INPUT FOR THIS TASK START
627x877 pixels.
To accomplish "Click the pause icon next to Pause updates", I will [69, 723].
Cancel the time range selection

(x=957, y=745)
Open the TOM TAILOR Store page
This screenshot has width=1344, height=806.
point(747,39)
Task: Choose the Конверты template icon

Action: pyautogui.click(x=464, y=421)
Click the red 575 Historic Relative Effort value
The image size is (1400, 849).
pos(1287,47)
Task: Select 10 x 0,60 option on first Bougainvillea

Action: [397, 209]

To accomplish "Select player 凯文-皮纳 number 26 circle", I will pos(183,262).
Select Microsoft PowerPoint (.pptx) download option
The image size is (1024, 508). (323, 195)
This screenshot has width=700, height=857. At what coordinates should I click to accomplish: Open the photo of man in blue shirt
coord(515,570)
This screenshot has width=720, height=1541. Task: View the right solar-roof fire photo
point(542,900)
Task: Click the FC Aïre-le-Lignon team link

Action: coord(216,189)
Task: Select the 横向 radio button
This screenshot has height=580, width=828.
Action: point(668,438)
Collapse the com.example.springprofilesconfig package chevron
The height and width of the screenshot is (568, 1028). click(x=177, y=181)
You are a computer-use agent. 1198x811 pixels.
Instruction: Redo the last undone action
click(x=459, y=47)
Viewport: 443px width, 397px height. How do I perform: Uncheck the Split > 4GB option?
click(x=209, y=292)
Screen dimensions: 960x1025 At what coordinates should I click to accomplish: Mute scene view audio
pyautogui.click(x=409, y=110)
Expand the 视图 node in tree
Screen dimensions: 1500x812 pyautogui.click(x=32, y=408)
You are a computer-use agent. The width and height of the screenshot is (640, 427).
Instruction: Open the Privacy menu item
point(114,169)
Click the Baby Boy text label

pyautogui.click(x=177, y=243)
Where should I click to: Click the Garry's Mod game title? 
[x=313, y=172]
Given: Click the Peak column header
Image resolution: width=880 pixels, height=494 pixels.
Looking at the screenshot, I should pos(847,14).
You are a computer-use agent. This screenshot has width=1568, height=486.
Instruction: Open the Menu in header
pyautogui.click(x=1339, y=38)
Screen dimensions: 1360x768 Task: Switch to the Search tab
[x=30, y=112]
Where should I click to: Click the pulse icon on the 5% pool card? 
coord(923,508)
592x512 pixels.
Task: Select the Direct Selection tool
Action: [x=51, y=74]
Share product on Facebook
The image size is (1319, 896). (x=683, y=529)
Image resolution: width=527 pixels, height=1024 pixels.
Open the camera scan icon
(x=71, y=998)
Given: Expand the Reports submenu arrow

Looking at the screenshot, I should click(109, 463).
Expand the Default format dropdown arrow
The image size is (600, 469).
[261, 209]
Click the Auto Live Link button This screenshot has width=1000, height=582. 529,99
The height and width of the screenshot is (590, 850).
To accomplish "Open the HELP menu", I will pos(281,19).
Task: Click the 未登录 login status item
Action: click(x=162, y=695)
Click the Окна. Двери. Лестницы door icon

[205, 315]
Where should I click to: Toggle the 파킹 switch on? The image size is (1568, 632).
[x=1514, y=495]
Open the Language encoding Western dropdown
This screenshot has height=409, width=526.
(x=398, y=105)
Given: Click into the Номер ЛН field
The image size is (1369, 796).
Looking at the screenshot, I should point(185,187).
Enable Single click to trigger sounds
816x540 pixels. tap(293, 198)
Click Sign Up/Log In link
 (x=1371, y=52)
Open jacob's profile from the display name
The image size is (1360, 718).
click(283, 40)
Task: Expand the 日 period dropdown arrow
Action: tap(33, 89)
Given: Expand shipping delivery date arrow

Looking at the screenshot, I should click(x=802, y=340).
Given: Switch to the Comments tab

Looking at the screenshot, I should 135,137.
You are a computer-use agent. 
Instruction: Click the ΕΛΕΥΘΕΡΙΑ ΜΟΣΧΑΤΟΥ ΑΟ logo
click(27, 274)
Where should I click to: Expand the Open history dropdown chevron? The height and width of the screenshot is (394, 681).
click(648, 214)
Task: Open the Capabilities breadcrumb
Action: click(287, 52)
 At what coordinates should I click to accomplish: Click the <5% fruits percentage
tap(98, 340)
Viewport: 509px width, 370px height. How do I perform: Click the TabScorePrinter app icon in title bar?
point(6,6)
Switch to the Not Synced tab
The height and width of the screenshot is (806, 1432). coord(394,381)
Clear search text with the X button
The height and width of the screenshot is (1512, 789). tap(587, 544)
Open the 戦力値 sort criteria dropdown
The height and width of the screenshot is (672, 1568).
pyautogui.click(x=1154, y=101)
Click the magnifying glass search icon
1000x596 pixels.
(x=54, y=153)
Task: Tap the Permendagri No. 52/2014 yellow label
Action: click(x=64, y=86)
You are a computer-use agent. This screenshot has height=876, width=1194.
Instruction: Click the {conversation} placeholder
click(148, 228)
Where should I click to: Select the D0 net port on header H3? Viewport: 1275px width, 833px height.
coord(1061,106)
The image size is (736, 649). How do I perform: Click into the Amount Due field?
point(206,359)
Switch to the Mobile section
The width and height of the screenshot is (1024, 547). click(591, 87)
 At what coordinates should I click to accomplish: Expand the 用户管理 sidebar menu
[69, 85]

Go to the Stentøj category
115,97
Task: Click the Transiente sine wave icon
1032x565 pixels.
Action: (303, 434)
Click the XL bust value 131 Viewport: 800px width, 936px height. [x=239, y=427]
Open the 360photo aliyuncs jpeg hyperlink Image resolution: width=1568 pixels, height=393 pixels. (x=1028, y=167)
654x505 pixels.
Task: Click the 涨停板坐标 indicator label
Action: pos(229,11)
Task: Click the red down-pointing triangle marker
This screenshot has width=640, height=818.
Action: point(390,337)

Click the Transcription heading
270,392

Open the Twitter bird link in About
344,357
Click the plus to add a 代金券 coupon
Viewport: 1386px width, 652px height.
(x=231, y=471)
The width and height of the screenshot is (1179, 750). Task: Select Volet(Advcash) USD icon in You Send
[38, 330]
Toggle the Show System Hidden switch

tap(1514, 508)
INPUT FOR THIS TASK END
» **THE TASK**:
Write all the data out again, word for word.

» **OUTPUT OF THE TASK**:
627x877 pixels.
To accomplish "Click the pause icon next to Pause updates", I will [69, 723].
Cancel the time range selection

(x=957, y=745)
Open the TOM TAILOR Store page
This screenshot has width=1344, height=806.
point(747,39)
Task: Choose the Конверты template icon

Action: pyautogui.click(x=464, y=421)
Click the red 575 Historic Relative Effort value
The image size is (1400, 849).
pos(1287,47)
Task: Select 10 x 0,60 option on first Bougainvillea

Action: [397, 209]

To accomplish "Select player 凯文-皮纳 number 26 circle", I will pos(183,262).
Select Microsoft PowerPoint (.pptx) download option
The image size is (1024, 508). (323, 195)
This screenshot has width=700, height=857. At what coordinates should I click to accomplish: Open the photo of man in blue shirt
coord(515,570)
This screenshot has width=720, height=1541. Task: View the right solar-roof fire photo
point(542,900)
Task: Click the FC Aïre-le-Lignon team link

Action: coord(216,189)
Task: Select the 横向 radio button
This screenshot has height=580, width=828.
Action: point(668,438)
Collapse the com.example.springprofilesconfig package chevron
The height and width of the screenshot is (568, 1028). click(x=177, y=181)
You are a computer-use agent. 1198x811 pixels.
Instruction: Redo the last undone action
click(x=459, y=47)
Viewport: 443px width, 397px height. How do I perform: Uncheck the Split > 4GB option?
click(x=209, y=292)
Screen dimensions: 960x1025 At what coordinates should I click to accomplish: Mute scene view audio
pyautogui.click(x=409, y=110)
Expand the 视图 node in tree
Screen dimensions: 1500x812 pyautogui.click(x=32, y=408)
You are a computer-use agent. The width and height of the screenshot is (640, 427).
Instruction: Open the Privacy menu item
point(114,169)
Click the Baby Boy text label

pyautogui.click(x=177, y=243)
Where should I click to: Click the Garry's Mod game title? 
[x=313, y=172]
Given: Click the Peak column header
Image resolution: width=880 pixels, height=494 pixels.
Looking at the screenshot, I should pos(847,14).
You are a computer-use agent. This screenshot has width=1568, height=486.
Instruction: Open the Menu in header
pyautogui.click(x=1339, y=38)
Screen dimensions: 1360x768 Task: Switch to the Search tab
[x=30, y=112]
Where should I click to: Click the pulse icon on the 5% pool card? 
coord(923,508)
592x512 pixels.
Task: Select the Direct Selection tool
Action: [x=51, y=74]
Share product on Facebook
The image size is (1319, 896). (x=683, y=529)
Image resolution: width=527 pixels, height=1024 pixels.
Open the camera scan icon
(x=71, y=998)
Given: Expand the Reports submenu arrow

Looking at the screenshot, I should click(109, 463).
Expand the Default format dropdown arrow
The image size is (600, 469).
[261, 209]
Click the Auto Live Link button This screenshot has width=1000, height=582. 529,99
The height and width of the screenshot is (590, 850).
To accomplish "Open the HELP menu", I will pos(281,19).
Task: Click the 未登录 login status item
Action: click(x=162, y=695)
Click the Окна. Двери. Лестницы door icon

[205, 315]
Where should I click to: Toggle the 파킹 switch on? The image size is (1568, 632).
[x=1514, y=495]
Open the Language encoding Western dropdown
This screenshot has height=409, width=526.
(x=398, y=105)
Given: Click into the Номер ЛН field
The image size is (1369, 796).
Looking at the screenshot, I should point(185,187).
Enable Single click to trigger sounds
816x540 pixels. tap(293, 198)
Click Sign Up/Log In link
 (x=1371, y=52)
Open jacob's profile from the display name
The image size is (1360, 718).
click(283, 40)
Task: Expand the 日 period dropdown arrow
Action: tap(33, 89)
Given: Expand shipping delivery date arrow

Looking at the screenshot, I should click(x=802, y=340).
Given: Switch to the Comments tab

Looking at the screenshot, I should 135,137.
You are a computer-use agent. 
Instruction: Click the ΕΛΕΥΘΕΡΙΑ ΜΟΣΧΑΤΟΥ ΑΟ logo
click(27, 274)
Where should I click to: Expand the Open history dropdown chevron? The height and width of the screenshot is (394, 681).
click(648, 214)
Task: Open the Capabilities breadcrumb
Action: click(287, 52)
 At what coordinates should I click to accomplish: Click the <5% fruits percentage
tap(98, 340)
Viewport: 509px width, 370px height. How do I perform: Click the TabScorePrinter app icon in title bar?
point(6,6)
Switch to the Not Synced tab
The height and width of the screenshot is (806, 1432). coord(394,381)
Clear search text with the X button
The height and width of the screenshot is (1512, 789). tap(587, 544)
Open the 戦力値 sort criteria dropdown
The height and width of the screenshot is (672, 1568).
pyautogui.click(x=1154, y=101)
Click the magnifying glass search icon
1000x596 pixels.
(x=54, y=153)
Task: Tap the Permendagri No. 52/2014 yellow label
Action: click(x=64, y=86)
You are a computer-use agent. This screenshot has height=876, width=1194.
Instruction: Click the {conversation} placeholder
click(148, 228)
Where should I click to: Select the D0 net port on header H3? Viewport: 1275px width, 833px height.
coord(1061,106)
The image size is (736, 649). How do I perform: Click into the Amount Due field?
point(206,359)
Switch to the Mobile section
The width and height of the screenshot is (1024, 547). click(591, 87)
 At what coordinates should I click to accomplish: Expand the 用户管理 sidebar menu
[69, 85]

Go to the Stentøj category
115,97
Task: Click the Transiente sine wave icon
1032x565 pixels.
Action: (303, 434)
Click the XL bust value 131 Viewport: 800px width, 936px height. [x=239, y=427]
Open the 360photo aliyuncs jpeg hyperlink Image resolution: width=1568 pixels, height=393 pixels. (x=1028, y=167)
654x505 pixels.
Task: Click the 涨停板坐标 indicator label
Action: pos(229,11)
Task: Click the red down-pointing triangle marker
This screenshot has width=640, height=818.
Action: point(390,337)

Click the Transcription heading
270,392

Open the Twitter bird link in About
344,357
Click the plus to add a 代金券 coupon
Viewport: 1386px width, 652px height.
(x=231, y=471)
The width and height of the screenshot is (1179, 750). Task: Select Volet(Advcash) USD icon in You Send
[38, 330]
Toggle the Show System Hidden switch

tap(1514, 508)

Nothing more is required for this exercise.